Bu makamları harekete geçmeye zorlayacak sivil toplum kuruluşlarımız zaten yok. Hiçbirisi bu işi kendisine dert edip AB mahkemeleri nezdinde Türk çeliğinin hakkını aramadı. Niyetlenen bile olmadı.
***
AB kodamanları lütufta bulunup, 30 Haziran 2019-30 Haziran 2020 tarihleri arasında yani bir yıllık dönemde Romanya’ya, Türkiye’den ancak 105 ton çelik tel getirme kotası vermişler.
İlk bir aylık dönemde, yani geçtiğimiz Temmuz ayında bu kotanın 15 tonluk bölümü bitmiş. Bu gidişle yılbaşında kota bitecek ve sonraki altı ayda kimse Türkiye’den çelik tel getiremeyecek.
***
Dün yazdım, bugün yine tekrarlıyayım, 2012-2013 döneminde Türkiye Dünya Sağlık Örgütü Raporuna göre haklı olarak Romanya’dan yola çıkan canlı hayvan transit geçişine izin vermeyince, Romanya çıkar yol olarak Türk meyve sebzecilerinin ümüğüne çökmeyi gördü. Bu sektöre milyonlarca euroluk zarar verdi ve sonunda istediğini aldı.
***
Şimdi, elinizi vicdanınıza koyarak düşünün; Türkiye, AB’ye karşı Romanya’nın bize uyguladığı gibi bir yol bulamaz mıydı, halen bulamaz mı?

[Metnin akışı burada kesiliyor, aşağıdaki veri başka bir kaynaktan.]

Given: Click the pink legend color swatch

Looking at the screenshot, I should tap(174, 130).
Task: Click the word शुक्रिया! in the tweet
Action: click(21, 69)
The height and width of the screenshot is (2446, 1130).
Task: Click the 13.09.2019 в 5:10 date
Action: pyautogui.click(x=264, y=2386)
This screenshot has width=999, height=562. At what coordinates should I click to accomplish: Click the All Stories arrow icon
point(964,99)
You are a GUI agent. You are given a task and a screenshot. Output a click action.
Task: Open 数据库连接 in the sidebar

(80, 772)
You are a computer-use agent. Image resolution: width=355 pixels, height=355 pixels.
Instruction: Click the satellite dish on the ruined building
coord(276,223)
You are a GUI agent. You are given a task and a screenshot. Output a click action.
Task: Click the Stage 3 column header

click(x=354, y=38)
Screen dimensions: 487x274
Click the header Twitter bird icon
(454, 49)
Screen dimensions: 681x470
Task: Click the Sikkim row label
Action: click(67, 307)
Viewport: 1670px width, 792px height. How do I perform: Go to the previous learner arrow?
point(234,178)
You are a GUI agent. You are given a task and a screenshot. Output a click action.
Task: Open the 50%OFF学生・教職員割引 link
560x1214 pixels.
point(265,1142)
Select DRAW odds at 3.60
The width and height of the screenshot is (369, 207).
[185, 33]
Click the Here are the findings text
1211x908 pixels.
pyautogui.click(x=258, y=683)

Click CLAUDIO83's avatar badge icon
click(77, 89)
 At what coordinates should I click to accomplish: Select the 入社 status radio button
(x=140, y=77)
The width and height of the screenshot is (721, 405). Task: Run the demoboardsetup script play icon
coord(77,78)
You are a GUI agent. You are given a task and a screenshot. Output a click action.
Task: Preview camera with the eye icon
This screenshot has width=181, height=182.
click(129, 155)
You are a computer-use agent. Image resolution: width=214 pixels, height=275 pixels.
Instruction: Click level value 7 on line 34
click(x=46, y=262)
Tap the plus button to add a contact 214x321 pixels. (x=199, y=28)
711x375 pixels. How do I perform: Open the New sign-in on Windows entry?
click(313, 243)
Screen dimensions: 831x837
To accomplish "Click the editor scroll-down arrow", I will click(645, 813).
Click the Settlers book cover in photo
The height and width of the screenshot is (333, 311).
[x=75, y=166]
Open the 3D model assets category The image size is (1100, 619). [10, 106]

Bize göre bulur. Ancak, zaman ve emek harcayacak işadamı, STK, bürokrat ve bunların baskısı ile harekete geçecek siyasi irade lâzım.
Avrupa Birliği’ni kendi imzaladığı anlaşmaya sadık kılacak, bir değil binbir yol var. o yolları bulacak akıl ve güç, işadamından STK’sına, bürokratından politikacısına kadar bizde var.
Ama yapamıyoruz, oynamasını bilmeyen gelin gibi ya “yerimiz dar” yada “yenimiz dar” deyip sızlanmakla yetiniyoruz.
***
Bu sızlanmalarımıza uygun olarak gördüğüm Cahit Armağan Dilek’e ait şu sözleri de dikkatinize sunuyorum:
“Söyledim; duydu anlamına gelmez. Duydu; doğru anladı anlamına gelmez. Anladı; hak verdi anlamına gelmez. Hak verdi; inandı anlamına gelmez. İnandı; uyguladı anlamına gelmez. Uyguladı; sürdürecek anlamına gelmez.”